PROBLEM —
Below is some data. Retype exactly the lines starting at the one with "Where should I click to: Click the 10" and ending at the one with "Open the Element menu".

GIVEN RECORDS —
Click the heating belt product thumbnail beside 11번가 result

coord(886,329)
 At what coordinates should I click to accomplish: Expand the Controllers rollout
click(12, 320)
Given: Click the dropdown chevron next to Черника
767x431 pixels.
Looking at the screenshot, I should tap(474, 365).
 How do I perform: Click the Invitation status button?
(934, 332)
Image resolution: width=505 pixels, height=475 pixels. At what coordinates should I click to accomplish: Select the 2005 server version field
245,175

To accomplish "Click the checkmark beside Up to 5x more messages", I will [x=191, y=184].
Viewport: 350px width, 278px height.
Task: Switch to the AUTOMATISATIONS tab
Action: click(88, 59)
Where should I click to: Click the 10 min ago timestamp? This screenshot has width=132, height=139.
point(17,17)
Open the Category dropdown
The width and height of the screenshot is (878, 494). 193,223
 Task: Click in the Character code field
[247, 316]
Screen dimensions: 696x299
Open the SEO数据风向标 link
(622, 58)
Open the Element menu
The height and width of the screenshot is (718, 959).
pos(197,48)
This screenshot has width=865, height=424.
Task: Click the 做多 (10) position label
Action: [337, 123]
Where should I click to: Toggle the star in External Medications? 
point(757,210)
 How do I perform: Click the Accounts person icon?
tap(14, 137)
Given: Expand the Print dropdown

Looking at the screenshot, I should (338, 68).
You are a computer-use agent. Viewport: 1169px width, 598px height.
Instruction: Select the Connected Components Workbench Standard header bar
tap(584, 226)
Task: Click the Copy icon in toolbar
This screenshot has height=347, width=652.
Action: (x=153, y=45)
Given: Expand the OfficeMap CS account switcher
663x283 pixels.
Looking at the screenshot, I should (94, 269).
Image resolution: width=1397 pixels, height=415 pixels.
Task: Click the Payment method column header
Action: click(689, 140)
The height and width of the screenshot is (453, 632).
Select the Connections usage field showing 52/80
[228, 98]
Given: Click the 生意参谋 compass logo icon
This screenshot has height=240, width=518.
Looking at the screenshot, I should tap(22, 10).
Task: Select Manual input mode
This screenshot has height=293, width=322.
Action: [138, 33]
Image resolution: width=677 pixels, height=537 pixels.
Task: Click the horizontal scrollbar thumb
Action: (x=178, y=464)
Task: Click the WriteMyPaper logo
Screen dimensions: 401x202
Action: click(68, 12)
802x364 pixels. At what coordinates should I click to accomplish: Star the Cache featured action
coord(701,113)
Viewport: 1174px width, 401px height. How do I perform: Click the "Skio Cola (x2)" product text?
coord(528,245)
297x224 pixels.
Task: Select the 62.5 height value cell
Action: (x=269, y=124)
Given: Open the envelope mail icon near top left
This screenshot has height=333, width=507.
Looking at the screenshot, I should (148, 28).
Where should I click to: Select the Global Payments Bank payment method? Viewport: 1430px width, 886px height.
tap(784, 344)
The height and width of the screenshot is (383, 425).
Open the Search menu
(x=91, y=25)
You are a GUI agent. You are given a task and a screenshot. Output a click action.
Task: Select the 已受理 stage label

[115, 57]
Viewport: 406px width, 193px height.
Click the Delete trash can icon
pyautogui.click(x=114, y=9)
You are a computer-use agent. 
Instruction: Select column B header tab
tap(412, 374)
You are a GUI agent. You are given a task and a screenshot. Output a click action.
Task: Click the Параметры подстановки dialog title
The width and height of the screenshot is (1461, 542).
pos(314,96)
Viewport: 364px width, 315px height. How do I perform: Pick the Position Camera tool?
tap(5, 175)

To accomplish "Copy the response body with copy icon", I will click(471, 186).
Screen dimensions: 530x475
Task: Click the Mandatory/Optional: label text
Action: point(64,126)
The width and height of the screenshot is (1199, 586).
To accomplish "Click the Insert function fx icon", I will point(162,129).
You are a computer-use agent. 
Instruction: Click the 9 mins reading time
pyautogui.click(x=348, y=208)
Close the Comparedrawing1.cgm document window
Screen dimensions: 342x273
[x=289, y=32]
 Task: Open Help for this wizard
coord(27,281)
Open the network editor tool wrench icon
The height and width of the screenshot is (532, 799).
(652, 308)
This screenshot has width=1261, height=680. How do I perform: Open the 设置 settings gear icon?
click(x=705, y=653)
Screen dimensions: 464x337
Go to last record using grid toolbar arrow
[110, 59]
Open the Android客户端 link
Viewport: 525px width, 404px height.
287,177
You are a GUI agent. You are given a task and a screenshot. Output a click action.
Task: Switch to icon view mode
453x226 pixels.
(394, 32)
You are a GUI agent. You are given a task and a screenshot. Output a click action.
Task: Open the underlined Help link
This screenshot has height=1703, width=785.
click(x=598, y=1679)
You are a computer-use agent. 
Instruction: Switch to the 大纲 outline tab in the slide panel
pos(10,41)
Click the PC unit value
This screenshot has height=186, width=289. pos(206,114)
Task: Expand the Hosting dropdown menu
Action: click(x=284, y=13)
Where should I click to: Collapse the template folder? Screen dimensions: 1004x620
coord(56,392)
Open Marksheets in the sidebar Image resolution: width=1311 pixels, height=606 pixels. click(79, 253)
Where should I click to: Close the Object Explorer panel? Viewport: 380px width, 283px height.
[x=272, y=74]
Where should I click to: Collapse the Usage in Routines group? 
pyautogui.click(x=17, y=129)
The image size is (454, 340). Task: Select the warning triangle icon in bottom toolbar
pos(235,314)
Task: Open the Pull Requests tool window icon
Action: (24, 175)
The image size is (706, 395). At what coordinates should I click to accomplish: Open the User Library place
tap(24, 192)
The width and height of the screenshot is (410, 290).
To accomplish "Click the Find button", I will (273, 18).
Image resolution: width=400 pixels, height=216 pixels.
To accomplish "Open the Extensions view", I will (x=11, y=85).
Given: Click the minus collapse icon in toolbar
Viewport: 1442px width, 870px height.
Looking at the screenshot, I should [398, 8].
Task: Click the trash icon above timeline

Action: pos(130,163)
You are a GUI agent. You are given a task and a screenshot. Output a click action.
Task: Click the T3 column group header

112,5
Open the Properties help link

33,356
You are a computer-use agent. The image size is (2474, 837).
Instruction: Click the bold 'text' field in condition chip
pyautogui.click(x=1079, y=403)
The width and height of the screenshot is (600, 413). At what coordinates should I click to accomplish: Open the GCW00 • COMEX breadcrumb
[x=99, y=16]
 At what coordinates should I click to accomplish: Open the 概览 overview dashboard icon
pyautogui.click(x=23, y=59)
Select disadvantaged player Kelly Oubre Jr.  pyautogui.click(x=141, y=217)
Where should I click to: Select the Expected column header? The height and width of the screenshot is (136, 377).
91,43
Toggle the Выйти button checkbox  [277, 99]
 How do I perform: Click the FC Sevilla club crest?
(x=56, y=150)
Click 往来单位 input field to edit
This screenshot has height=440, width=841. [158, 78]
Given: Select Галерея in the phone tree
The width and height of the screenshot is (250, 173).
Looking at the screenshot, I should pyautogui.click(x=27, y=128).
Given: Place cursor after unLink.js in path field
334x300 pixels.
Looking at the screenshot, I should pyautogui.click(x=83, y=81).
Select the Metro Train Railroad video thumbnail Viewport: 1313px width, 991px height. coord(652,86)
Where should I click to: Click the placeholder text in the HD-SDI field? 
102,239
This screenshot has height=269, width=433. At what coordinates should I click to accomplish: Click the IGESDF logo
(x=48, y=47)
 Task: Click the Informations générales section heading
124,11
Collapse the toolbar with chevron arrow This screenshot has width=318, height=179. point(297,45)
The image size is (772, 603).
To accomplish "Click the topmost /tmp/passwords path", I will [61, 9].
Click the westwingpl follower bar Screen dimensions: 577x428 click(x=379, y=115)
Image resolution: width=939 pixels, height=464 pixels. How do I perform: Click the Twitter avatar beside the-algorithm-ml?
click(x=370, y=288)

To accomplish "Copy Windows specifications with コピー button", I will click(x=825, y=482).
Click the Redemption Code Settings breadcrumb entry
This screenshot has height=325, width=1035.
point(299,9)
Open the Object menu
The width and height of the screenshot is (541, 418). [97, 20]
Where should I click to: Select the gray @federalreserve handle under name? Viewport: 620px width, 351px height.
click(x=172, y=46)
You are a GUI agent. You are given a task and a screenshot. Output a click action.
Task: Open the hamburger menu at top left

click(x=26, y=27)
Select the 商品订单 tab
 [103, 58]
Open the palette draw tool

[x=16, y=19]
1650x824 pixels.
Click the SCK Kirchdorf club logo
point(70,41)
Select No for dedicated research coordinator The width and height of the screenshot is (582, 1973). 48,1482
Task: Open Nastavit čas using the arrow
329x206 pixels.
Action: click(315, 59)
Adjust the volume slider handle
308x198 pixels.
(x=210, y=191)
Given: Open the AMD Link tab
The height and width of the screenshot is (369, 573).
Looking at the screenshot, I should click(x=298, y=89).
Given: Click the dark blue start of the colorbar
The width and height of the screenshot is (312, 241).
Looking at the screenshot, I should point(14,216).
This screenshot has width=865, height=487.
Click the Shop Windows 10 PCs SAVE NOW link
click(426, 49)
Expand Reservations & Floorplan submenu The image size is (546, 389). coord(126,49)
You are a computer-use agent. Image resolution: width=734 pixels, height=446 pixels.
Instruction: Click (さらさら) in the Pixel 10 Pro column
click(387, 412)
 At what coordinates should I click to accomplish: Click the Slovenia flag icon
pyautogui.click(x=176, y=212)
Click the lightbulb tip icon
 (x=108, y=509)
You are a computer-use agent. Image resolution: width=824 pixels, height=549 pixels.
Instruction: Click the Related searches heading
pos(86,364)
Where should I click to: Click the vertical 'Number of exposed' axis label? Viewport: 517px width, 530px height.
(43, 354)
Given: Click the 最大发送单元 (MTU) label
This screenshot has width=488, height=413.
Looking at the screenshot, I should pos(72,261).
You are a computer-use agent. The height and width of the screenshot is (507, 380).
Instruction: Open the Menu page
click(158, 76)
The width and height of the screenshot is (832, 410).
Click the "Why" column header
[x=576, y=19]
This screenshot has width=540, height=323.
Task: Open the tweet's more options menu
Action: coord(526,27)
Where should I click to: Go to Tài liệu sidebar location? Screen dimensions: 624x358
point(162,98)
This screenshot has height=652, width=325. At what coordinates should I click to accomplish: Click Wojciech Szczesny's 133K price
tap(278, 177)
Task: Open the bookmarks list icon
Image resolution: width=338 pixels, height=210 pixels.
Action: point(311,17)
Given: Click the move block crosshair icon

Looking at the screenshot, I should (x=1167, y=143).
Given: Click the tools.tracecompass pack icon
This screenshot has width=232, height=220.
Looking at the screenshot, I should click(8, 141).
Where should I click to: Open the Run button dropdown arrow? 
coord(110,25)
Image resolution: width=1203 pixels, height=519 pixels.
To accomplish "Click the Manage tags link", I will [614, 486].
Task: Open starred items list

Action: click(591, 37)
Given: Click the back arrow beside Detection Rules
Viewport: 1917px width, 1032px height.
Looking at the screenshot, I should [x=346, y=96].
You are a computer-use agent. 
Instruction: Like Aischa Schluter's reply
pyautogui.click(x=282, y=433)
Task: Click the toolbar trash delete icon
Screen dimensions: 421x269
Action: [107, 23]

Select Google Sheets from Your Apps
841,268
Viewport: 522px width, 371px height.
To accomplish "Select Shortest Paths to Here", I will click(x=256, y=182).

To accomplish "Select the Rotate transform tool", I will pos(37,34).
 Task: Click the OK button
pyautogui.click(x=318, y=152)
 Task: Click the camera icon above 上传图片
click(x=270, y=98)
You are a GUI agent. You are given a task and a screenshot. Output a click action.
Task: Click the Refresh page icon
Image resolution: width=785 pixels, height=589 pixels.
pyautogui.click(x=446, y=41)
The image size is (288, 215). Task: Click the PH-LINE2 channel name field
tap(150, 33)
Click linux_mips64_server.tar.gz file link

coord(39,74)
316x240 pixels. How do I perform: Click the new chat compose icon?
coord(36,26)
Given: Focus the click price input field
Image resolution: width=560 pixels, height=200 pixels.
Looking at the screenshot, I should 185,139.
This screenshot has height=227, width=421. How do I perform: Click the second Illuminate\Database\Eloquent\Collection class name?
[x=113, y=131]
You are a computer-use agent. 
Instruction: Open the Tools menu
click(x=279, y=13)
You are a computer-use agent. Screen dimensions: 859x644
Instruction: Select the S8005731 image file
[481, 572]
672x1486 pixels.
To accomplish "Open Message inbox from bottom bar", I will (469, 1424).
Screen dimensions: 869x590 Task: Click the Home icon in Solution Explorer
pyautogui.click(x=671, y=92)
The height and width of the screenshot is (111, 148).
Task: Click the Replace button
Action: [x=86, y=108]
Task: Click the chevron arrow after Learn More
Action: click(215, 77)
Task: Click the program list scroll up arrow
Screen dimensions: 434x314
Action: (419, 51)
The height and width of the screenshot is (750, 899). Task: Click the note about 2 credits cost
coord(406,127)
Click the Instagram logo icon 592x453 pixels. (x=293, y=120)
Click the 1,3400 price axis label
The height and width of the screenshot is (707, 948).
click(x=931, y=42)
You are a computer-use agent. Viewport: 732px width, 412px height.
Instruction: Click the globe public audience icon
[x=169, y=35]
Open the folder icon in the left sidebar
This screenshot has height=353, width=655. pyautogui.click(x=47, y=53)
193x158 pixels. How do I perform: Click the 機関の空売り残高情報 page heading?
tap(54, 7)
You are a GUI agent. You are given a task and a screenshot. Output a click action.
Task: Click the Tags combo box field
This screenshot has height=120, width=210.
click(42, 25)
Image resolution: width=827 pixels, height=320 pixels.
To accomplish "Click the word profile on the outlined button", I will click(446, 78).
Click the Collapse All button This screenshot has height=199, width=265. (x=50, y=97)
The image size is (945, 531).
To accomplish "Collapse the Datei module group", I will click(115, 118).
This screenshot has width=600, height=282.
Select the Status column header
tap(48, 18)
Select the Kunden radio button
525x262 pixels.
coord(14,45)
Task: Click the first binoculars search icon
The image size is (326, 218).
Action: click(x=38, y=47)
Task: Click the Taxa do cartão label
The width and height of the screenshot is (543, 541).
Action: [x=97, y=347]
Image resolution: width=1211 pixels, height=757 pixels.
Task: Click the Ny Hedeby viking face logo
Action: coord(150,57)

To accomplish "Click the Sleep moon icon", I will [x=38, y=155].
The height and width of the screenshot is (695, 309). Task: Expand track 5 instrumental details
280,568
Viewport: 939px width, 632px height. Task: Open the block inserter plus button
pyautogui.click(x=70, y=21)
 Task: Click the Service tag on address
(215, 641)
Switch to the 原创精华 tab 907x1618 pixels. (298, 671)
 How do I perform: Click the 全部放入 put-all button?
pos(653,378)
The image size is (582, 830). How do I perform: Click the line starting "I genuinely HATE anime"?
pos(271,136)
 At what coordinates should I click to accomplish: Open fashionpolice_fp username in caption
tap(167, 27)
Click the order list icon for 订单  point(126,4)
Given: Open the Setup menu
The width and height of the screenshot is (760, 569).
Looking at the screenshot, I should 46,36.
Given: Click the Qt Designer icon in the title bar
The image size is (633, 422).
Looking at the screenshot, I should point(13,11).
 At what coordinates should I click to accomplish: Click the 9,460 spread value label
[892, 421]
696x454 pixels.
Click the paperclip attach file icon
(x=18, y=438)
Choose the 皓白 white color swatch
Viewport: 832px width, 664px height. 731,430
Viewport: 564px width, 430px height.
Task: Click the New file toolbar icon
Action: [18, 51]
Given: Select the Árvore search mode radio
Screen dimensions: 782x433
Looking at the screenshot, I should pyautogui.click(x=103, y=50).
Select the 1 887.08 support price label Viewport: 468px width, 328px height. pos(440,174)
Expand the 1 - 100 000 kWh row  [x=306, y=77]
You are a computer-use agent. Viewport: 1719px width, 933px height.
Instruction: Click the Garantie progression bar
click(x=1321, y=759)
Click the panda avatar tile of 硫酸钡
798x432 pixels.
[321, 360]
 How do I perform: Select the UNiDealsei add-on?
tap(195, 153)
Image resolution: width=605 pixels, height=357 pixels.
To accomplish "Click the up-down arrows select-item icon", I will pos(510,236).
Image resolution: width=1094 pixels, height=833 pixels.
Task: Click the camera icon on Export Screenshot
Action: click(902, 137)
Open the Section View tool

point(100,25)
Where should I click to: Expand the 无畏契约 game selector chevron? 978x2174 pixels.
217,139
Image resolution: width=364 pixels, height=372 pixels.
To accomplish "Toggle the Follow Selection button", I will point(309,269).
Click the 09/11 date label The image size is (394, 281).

TASK OUTPUT —
Where should I click to: Click the 10 min ago timestamp? This screenshot has width=132, height=139.
point(17,17)
Open the Category dropdown
The width and height of the screenshot is (878, 494). 193,223
 Task: Click in the Character code field
[247, 316]
Screen dimensions: 696x299
Open the SEO数据风向标 link
(622, 58)
Open the Element menu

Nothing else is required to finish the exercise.